(Dataset entries)

■ ■ ■ ■ ■ ■ ■

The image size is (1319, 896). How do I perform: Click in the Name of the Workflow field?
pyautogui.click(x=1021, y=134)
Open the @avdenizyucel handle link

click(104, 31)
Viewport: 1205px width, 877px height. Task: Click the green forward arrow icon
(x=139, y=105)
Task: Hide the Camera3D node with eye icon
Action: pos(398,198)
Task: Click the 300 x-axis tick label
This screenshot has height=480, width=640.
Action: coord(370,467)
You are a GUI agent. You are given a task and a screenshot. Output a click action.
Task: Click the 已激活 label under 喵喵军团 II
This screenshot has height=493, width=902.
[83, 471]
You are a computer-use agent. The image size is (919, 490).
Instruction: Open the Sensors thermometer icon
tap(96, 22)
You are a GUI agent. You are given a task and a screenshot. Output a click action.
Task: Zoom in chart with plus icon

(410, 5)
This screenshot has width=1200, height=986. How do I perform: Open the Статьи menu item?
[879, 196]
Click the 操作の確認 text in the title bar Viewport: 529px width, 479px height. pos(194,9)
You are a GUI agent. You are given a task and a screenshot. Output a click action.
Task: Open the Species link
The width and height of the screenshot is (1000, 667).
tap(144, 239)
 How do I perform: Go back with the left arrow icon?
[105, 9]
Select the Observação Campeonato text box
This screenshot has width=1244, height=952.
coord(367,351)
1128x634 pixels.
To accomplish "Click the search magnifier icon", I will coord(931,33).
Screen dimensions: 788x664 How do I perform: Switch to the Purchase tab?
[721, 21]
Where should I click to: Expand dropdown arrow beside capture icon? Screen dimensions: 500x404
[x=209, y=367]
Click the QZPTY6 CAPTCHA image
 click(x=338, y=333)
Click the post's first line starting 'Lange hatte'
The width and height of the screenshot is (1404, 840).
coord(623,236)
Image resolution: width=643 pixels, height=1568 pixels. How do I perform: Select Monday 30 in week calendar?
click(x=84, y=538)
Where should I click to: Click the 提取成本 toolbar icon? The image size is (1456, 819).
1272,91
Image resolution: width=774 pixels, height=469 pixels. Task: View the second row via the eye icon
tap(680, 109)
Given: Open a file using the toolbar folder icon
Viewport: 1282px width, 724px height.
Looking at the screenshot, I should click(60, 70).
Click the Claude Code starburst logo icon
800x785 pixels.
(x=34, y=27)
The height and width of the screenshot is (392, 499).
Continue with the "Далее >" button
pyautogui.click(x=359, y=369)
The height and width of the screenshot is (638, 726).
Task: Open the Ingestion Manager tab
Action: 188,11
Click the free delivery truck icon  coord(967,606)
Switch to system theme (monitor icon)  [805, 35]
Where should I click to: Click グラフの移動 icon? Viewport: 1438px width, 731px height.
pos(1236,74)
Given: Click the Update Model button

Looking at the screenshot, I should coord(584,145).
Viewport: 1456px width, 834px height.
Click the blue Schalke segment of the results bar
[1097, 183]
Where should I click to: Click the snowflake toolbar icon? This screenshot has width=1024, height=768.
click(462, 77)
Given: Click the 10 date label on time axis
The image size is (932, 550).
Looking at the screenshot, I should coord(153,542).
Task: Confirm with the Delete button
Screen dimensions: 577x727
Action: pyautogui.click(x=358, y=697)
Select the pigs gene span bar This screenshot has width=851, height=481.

■ ■ ■ ■ ■ ■ ■

Action item
Look above for the line with "Image resolution: width=774" and the line with "Switch to system", and reproduce exactly those two lines plus every line between, nothing more.

The completed task
Image resolution: width=774 pixels, height=469 pixels. Task: View the second row via the eye icon
tap(680, 109)
Given: Open a file using the toolbar folder icon
Viewport: 1282px width, 724px height.
Looking at the screenshot, I should click(60, 70).
Click the Claude Code starburst logo icon
800x785 pixels.
(x=34, y=27)
The height and width of the screenshot is (392, 499).
Continue with the "Далее >" button
pyautogui.click(x=359, y=369)
The height and width of the screenshot is (638, 726).
Task: Open the Ingestion Manager tab
Action: 188,11
Click the free delivery truck icon  coord(967,606)
Switch to system theme (monitor icon)  [805, 35]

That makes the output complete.